Le pauvre père, extrêmement affligé, voyant l'inutilité de tous les remèdes, entendant parler des merveilles que la divine bonté opérait journellement, par l'intercession de la très Sainte Vierge en sa sainte chapelle de Rochefort, se résolut d'y conduire son fils. -Y pensez-vous ? Cet enfant ne peut supporter la fatigue d'un si long chemin, pas même d'ici à Mormoiron. Vous auriez à franchir cette haute et difficile montagne du Mont Ventoux, dont la descente toute pierreuse a deux lieues de long. Vous mèneriez ce garçon, non à la guérison, mais au tombeau, et vous seriez la risée des protestants du voisinage.
Malgré nos observations, peu de temps après, au mois de mars de cette année 1636, nous étant retirés en notre maison de Mormoiron, nous y vîmes arriver notre châtelain, conduisant son fils sur une ânesse.
Nous allons á Rochefort, nous dirent-ils, c'est notre dernière espérance.
Ils y arrivèrent, y firent leur confession et leur communion. Leurs prières presque finies, le père s'aperçut que son fils pâlissait extraordinairement. S'approchant pour l'embrasser, il vit une grande sueur sur son visage, qu'il crut être celle de la mort. Il se hâta de le conduire à la portée de la chapelle.
- Cette défaillance est passée, dit alors le fils. Et sa figure reprit une meilleure couleur. Tous deux se firent inscrire au livre des confrères, et demandèrent qu'on célébrât neuf messes les jours suivants pour l'entière guérison du garçon.
Ils descendirent après cela au bas de la montagne, pour prendre leur réfection dans le village.
- Mon père, dit tout à coup le malade, je me trouve fort bien, par la grâce du Bon Dieu et de la Sainte Mère. Remontons, s'il vous plaît, à la chapelle, pour leur en rendre grâce.
Ils remontèrent et reprirent le même jour le chemin d'Avignon, où ils allèrent coucher, le fils marchant toujours à pied avec autant d'aisance que son père.
Le lendemain, ils vinrent prendre leur gîte en notre maison de Mormoiron, et nous rendirent témoins d'une guérison que nous aurions refusé de croire, si nous ne l'avions vue de nos yeux.
Environ un mois après, étant à Relhanette, nous rencontrâmes le jeune homme, descendant de la plus haute montagne avec une bête chargée de bois.
- Comment avez-vous pu faire tout seul ce lourd chargement ?
- Ah ! Monseigneur , répondit le père, qui survint en cet instant ; depuis notre retour de Notre-Dame, il a autant de force et de santé qu'aucun autre de son âge.
- Dans ce cas, ne soyez pas oublieux d'un si grand bienfait.

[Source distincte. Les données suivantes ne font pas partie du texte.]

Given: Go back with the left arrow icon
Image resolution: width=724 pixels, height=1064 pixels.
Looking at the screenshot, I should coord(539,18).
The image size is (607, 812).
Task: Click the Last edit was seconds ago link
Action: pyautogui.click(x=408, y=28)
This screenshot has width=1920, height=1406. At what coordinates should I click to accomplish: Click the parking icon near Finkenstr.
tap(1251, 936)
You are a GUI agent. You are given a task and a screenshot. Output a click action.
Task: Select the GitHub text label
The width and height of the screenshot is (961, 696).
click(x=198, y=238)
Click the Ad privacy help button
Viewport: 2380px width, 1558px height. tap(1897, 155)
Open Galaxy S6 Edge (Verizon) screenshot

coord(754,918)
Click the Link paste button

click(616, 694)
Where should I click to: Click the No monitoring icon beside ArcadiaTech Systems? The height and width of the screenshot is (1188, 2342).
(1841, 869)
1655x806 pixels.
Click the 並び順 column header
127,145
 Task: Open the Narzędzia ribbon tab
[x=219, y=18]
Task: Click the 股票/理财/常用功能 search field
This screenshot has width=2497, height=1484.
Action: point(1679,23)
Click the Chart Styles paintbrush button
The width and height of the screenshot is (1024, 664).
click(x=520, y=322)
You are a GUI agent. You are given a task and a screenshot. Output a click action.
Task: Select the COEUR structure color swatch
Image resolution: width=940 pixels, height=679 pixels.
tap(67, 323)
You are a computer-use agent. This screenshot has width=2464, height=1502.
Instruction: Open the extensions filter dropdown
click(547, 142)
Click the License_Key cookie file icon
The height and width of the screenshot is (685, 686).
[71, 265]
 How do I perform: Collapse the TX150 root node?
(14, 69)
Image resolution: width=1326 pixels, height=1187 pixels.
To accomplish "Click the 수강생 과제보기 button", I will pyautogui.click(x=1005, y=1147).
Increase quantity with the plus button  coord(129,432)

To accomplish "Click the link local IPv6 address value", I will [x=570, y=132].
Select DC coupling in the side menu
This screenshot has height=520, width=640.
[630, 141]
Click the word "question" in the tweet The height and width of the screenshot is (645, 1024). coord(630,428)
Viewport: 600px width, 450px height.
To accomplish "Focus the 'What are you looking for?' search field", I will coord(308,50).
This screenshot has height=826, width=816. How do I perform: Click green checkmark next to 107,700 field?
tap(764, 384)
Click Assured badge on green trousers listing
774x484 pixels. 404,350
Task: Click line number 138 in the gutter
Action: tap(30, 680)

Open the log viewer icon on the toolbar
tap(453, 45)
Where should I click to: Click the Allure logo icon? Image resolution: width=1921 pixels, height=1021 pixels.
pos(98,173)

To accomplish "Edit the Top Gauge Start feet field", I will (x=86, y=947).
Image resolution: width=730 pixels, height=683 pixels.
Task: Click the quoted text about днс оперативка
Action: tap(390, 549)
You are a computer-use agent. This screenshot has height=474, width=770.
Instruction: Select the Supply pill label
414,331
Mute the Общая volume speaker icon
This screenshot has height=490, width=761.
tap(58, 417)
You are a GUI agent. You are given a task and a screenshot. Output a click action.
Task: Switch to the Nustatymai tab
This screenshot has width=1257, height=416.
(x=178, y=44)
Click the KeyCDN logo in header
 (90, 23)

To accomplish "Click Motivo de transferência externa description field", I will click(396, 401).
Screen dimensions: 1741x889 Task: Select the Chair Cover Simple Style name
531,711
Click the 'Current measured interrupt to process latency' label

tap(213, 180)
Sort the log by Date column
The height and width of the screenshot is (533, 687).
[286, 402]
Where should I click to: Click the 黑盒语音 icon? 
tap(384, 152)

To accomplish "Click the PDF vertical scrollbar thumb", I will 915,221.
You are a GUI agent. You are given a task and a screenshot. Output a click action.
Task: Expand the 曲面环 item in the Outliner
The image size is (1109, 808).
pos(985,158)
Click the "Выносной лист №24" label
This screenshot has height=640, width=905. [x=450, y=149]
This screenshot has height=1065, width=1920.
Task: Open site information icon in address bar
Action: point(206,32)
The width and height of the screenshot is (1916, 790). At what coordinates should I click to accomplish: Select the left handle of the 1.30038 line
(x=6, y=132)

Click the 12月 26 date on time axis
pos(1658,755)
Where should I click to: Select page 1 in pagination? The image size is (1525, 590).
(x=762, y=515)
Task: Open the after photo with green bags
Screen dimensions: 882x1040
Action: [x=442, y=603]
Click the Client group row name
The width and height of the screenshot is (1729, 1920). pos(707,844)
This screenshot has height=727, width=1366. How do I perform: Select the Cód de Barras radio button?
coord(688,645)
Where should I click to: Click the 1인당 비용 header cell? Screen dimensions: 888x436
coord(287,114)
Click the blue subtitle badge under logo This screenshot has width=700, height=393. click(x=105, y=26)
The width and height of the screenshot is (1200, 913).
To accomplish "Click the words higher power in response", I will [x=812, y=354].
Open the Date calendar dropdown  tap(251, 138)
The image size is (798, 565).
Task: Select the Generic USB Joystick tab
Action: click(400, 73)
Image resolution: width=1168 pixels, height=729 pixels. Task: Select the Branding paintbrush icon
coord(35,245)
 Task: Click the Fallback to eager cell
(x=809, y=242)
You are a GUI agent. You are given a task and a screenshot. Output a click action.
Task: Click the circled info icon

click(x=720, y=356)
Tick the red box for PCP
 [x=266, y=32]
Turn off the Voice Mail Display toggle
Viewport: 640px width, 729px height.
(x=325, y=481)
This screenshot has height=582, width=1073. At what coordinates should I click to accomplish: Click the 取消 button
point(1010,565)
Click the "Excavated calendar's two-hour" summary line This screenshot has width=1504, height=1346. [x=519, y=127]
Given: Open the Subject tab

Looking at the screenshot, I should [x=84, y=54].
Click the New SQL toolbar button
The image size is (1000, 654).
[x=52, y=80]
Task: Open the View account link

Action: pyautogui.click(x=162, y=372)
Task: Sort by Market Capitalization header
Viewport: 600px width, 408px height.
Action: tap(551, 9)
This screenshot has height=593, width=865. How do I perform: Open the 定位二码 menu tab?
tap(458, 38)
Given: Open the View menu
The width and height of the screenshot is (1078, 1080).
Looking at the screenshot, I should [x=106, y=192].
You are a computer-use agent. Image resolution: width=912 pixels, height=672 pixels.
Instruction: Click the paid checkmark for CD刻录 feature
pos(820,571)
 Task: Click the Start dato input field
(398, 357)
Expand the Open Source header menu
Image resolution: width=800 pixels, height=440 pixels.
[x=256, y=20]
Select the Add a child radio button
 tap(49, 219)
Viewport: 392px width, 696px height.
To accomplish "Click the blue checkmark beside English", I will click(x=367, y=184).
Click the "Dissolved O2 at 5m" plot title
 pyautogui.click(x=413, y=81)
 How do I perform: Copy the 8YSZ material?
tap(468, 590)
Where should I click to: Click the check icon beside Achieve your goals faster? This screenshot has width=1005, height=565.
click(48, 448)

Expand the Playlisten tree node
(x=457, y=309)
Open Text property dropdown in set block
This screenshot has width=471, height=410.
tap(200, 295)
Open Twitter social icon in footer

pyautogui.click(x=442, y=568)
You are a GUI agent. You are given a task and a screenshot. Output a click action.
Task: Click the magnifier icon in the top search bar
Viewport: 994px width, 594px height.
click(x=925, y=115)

- Non, nous ne serons pas ingrats, et chaque année nous ne manquerons pas d'aller une ou deux fois renouveler nos vœux et nos actions de grâces dans la sainte chapelle de Rochefort.
Sachant tout cela véritable, nous avons signé ces présentes de notre main, et de notre greffier, notaire royal de ce présent lieu ; attestées encore par le sieur curé, par le châtelain, les syndics et consuls dudit Relhanette, y ayant fait apposer le scel ordinaire de nos armes et de notre cour.
Fait au dit Relhanette, le 28 décembre de l'année 1638.